Once you find a line containing the word "glass" in the entries below, copy it.
======== Data for processing ========
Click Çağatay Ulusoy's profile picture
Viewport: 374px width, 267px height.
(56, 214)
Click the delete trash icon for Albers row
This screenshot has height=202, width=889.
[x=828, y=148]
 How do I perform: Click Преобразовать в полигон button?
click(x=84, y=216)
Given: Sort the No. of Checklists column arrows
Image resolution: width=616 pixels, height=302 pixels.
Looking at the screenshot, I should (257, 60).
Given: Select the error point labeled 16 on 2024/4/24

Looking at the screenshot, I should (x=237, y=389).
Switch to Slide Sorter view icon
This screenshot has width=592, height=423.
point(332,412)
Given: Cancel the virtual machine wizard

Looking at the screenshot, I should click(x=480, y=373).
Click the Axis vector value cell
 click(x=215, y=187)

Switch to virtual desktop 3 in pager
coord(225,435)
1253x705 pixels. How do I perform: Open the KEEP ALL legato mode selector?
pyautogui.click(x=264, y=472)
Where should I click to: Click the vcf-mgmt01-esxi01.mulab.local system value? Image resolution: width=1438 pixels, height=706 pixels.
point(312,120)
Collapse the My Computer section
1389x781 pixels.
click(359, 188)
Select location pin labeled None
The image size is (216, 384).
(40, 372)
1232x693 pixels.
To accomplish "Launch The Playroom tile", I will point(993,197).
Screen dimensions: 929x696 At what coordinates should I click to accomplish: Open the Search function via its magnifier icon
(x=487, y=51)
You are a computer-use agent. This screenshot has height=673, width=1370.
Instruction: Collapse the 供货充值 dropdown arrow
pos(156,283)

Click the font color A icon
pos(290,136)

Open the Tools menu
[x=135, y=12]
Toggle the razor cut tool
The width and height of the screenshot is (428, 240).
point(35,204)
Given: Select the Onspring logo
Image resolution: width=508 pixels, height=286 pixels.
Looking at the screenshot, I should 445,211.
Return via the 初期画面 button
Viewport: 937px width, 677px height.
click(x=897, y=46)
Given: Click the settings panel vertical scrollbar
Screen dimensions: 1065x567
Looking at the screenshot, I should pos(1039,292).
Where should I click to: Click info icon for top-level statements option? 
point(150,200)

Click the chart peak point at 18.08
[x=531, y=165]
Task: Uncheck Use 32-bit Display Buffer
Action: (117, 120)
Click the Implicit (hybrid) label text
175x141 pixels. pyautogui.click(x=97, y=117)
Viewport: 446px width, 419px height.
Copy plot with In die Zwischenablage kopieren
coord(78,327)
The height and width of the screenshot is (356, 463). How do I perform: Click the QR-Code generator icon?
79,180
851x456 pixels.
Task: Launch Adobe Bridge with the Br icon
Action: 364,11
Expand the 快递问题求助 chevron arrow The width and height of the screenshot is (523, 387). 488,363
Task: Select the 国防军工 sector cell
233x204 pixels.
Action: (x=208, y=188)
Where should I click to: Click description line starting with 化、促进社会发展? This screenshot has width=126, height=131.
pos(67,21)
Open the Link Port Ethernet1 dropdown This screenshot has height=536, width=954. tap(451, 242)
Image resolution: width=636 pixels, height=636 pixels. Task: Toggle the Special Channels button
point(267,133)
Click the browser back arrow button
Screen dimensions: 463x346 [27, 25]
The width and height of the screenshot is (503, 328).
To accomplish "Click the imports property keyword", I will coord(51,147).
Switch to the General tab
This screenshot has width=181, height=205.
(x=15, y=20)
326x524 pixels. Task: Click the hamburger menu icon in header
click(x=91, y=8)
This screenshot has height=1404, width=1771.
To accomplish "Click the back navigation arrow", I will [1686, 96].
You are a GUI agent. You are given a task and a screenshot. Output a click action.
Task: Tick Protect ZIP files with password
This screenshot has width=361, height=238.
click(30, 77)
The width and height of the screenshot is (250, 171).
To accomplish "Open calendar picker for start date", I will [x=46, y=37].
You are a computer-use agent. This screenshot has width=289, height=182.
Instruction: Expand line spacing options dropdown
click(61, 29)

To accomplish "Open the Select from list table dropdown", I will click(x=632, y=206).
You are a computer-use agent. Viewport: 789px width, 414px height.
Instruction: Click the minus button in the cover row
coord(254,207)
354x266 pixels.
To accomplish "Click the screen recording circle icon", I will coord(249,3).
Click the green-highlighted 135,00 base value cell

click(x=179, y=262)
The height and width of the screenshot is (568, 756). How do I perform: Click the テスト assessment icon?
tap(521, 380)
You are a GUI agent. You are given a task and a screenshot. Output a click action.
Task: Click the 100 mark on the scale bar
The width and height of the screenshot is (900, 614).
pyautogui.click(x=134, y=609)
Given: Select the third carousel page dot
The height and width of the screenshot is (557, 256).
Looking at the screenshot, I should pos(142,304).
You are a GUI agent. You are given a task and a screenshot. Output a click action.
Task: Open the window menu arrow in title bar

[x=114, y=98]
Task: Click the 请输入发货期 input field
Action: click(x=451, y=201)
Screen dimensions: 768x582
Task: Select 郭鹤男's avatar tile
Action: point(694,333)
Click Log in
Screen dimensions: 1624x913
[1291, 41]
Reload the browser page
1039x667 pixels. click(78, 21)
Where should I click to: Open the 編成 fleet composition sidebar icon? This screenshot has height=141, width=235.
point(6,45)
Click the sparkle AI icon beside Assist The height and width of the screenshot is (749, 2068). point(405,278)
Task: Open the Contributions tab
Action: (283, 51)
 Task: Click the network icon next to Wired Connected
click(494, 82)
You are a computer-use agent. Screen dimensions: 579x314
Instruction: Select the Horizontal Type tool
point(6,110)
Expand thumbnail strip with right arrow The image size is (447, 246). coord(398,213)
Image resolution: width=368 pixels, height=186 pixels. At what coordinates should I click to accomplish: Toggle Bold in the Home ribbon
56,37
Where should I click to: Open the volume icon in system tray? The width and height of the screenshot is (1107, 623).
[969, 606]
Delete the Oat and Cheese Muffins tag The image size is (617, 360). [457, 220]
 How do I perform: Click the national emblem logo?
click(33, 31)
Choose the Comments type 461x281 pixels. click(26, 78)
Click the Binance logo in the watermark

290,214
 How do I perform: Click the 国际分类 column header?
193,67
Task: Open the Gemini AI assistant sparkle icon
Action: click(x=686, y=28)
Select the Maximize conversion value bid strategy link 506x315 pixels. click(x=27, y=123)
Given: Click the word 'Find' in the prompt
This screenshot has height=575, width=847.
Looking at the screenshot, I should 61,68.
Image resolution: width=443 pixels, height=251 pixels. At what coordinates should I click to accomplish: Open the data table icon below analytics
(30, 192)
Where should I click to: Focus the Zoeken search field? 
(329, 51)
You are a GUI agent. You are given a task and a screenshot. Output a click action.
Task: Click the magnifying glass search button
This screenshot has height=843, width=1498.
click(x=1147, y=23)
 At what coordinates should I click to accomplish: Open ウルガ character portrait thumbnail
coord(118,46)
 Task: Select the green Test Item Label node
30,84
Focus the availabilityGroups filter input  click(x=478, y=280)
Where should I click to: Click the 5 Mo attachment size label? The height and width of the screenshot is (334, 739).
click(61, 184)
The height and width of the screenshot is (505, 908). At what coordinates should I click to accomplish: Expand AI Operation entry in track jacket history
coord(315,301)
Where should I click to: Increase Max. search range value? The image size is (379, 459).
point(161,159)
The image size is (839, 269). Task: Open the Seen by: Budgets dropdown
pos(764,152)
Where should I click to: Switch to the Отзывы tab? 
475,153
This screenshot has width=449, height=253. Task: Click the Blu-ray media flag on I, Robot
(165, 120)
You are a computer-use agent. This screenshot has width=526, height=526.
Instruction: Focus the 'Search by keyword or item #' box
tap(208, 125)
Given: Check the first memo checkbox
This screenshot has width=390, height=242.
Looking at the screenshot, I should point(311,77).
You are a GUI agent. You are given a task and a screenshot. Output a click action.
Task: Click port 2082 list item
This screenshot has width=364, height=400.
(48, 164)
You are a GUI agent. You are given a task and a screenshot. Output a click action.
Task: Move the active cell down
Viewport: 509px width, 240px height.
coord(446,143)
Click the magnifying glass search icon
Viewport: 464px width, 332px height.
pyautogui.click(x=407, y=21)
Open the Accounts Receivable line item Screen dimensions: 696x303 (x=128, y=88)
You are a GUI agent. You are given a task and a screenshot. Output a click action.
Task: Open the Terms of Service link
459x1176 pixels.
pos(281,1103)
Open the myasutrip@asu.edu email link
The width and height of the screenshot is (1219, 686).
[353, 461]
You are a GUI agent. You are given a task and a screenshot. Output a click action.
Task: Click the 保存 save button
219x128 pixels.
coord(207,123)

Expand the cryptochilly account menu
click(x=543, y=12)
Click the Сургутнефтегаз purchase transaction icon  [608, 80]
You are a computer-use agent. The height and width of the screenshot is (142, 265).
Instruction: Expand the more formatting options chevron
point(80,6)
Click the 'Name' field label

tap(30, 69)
========
_Result of the task_.
Task: Click the magnifying glass search button
Click the magnifying glass search icon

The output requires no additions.